My point was that you cannot draw without abstraction, without style, so telling people to stylize everything doesn't make sense because everything is already stylized. I'll admit that I was going out of my way to complicate my point, but I was having some fun with it (clearly to my detriment). I think it's important to discuss what we mean by style, because the way you were using the word weakens what was otherwise a good argument. To me, style is unavoidable, and inherent to all art-forms. To you, it seems that style is something that is not inherent to art, and can be absent in certain forms, like Realism.
Perhaps I'm getting too caught up in definitions, but I want to make it clear that I do think you have an interesting point, at least in so far as suggesting that /beg/s shouldn't be encouraged to start with life-drawing and should begin with copying. As I said in my other post, that's exactly how I started as a child, so people might be encouraging /beg/s to skip what could be a very important part in learning to draw. I genuinely hope that /beg/s take your idea seriously :)

>> No.5238588

>>5231857
youre just bad at tracing.

>> No.5238680

>>5236261
>>5236545
incomplete drawings dont prove anything

>> No.5238769

>>5235708
>the discovery that the artist does not draw what he sees.
What did he mean by this? I thought you were supposed to draw exactly the thing that you are seeing. Or is this another way of saying "you're not really drawing the thing in front of you it's just lines and values and shit"

>> No.5238821

i agree with op here, it applies for drawing with a pen, and the the "DRAW WHAT YOU SEE, NOT WHAT YOU KNOW" advice could really hurt begs, it sure did hurt me.
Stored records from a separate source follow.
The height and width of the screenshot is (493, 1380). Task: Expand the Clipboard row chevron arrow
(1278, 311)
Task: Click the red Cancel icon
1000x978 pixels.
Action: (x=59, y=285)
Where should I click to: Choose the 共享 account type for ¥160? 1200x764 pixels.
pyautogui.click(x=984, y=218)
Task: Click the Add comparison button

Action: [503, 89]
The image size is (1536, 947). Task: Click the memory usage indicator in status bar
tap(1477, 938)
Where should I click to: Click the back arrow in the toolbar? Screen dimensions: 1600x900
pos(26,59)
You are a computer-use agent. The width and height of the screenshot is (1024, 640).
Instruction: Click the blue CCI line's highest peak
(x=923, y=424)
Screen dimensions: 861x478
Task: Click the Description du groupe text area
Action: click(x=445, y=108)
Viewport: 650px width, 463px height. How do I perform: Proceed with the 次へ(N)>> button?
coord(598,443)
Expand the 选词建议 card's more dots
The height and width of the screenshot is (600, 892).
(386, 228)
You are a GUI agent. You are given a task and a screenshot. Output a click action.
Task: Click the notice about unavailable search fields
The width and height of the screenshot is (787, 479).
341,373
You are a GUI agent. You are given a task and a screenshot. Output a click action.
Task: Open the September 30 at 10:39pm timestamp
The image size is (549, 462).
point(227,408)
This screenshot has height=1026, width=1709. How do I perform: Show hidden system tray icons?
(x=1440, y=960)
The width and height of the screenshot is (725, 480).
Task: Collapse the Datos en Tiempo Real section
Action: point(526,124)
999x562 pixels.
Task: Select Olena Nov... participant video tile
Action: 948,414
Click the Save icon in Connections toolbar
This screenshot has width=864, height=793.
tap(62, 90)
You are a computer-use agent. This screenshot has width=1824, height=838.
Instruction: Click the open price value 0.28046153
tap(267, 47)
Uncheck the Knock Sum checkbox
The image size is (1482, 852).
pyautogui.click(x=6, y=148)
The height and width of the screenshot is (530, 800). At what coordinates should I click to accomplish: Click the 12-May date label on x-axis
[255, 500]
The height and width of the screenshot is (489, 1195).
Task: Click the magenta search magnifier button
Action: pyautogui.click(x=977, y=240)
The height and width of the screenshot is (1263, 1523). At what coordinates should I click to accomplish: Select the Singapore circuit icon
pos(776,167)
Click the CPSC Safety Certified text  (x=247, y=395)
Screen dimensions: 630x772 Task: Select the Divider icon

But it's not that simple, you surely know both. You have to paint what you see like you see it and get an understanding of why it looks like it does. Stylization are tricks for appeal. Mindlessly copying something/pure mileage is the problematic advice here.

>> No.5238824

>>5238821
*know=need

>> No.5238933

>>5238769
He's talking about making adjustments like not drawing a cast shadow in certain places or changing certain features if they look unnatural in the reference. It's good advice because the goal of good art shouldn't be to copy blindly but to transform it into your own thing. I don't think it's very useful for absolute beginners though because if you're struggling to even copy what you see properly you won't have the mental capicity to take this into consideration as well. It's also still about drawing from life and therefore goes against what OP is suggesting with his "copy from other artists instead of doing life drawings" nonsense.